The Dalmatian’s eyes and nose are usually the same color as the spots on his body. The saber-shaped tail gives it, to a large extent, the elegance that distinguishes them from the rest. The hair is short and shiny when it overflows with health.
The Dalmatian has a friendly personality even with strangers and other canines. It is unusual to find some kind of aggressiveness for no reason in these dogs. In fact, they have a serene nature if they are given the appropriate dose of training or exercise they require.
This canine breed behaves respectfully towards children and even acts as caregivers, although they are not stoically supported by ear or tail pulls. For this reason, it is sensible to teach children the appropriate way to treat the dog, in order to make the dog reach a tolerant and relaxed character.
Some health problems of Dalmatians
This lineage is prone to a significant amount of diseases due to the high consanguinity of the breed. Their popularity increased with the 101 Dalmatians movie, which encouraged the indiscriminate breeding of these dogs to meet demand.
It is said that Dalmatian dogs have a high genetic predisposition to develop deafness problems. This condition arises in approximately 10% of the offspring and occurs partially or totally. This problem is not something that occurs with the age of the dog, because they may be born deaf or not.

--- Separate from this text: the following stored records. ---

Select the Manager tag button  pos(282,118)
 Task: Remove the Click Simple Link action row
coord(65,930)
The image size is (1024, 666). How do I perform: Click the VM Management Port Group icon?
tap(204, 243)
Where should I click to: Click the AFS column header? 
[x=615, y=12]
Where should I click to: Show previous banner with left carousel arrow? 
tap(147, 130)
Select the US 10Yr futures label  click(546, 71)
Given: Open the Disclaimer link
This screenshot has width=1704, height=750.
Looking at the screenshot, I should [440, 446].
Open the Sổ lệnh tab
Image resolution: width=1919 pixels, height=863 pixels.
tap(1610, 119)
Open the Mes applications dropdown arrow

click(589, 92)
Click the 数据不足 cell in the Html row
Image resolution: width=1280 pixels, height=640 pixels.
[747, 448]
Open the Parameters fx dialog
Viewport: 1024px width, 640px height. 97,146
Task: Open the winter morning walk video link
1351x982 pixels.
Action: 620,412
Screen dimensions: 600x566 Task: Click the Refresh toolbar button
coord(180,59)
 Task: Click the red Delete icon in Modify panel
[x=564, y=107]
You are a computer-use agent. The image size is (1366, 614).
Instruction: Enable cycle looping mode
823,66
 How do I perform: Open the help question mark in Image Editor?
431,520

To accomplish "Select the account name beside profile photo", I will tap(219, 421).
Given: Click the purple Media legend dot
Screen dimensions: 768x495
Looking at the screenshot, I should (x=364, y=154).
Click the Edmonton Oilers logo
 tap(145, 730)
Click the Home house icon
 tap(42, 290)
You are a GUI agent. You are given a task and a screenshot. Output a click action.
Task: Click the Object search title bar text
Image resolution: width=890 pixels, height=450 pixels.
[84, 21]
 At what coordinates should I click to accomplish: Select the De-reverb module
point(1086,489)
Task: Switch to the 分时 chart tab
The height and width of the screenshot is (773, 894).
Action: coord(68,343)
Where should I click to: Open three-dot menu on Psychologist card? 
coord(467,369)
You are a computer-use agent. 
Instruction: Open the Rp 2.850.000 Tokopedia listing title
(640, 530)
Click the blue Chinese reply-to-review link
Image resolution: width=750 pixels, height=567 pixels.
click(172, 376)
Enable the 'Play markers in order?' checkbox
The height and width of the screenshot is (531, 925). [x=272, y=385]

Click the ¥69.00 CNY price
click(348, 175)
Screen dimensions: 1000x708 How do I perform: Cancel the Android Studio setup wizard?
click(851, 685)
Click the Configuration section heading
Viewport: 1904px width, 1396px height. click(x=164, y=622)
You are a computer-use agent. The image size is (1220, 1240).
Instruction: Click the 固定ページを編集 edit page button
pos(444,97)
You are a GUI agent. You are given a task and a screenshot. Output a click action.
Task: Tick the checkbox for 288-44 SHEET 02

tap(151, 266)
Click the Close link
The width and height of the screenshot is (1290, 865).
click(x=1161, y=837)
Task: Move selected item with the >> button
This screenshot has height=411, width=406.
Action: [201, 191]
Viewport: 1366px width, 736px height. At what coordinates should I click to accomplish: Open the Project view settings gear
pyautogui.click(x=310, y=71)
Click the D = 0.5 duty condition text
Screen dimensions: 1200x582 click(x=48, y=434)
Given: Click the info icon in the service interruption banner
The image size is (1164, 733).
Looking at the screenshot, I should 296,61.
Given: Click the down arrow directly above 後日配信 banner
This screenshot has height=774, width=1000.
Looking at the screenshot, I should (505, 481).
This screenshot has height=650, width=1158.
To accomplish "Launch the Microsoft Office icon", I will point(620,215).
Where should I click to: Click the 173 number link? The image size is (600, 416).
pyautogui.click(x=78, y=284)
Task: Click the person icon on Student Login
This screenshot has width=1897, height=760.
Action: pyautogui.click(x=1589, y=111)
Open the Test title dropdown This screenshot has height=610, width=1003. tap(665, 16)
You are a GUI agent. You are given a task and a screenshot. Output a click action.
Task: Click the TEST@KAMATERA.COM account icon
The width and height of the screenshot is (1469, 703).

They are also prone to kidney stone formation, as their metabolism causes them to excrete uric acid in the urine, especially male dalmatians. Special attention should be given to this condition, as some cases are mild, but others may compromise the life of our pet.
Other common diseases in this breed are allergic and atopic dermatitis, as well as other skin disorders such as irritations that are evident when observing the dog’s fur. Fortunately, most of these diseases are easy to treat and with the necessary care, they will not have major consequences.
The perfect owner
The Dalmatian’s active personality makes him a dog that enjoys life outdoors and with a good dose of activity. For this reason, these dogs are recommended for young people who love exercise, to include the Dalmatian in their routines so that he can release the energy he carries with him.
This lineage is playful and you’ll always see them in constant motion, so if you don’t have enough space at home you should take it out at least a couple of times a day. As explained, this breed is very sociable, so it thanks to playing with other dogs along with the walks with its owner.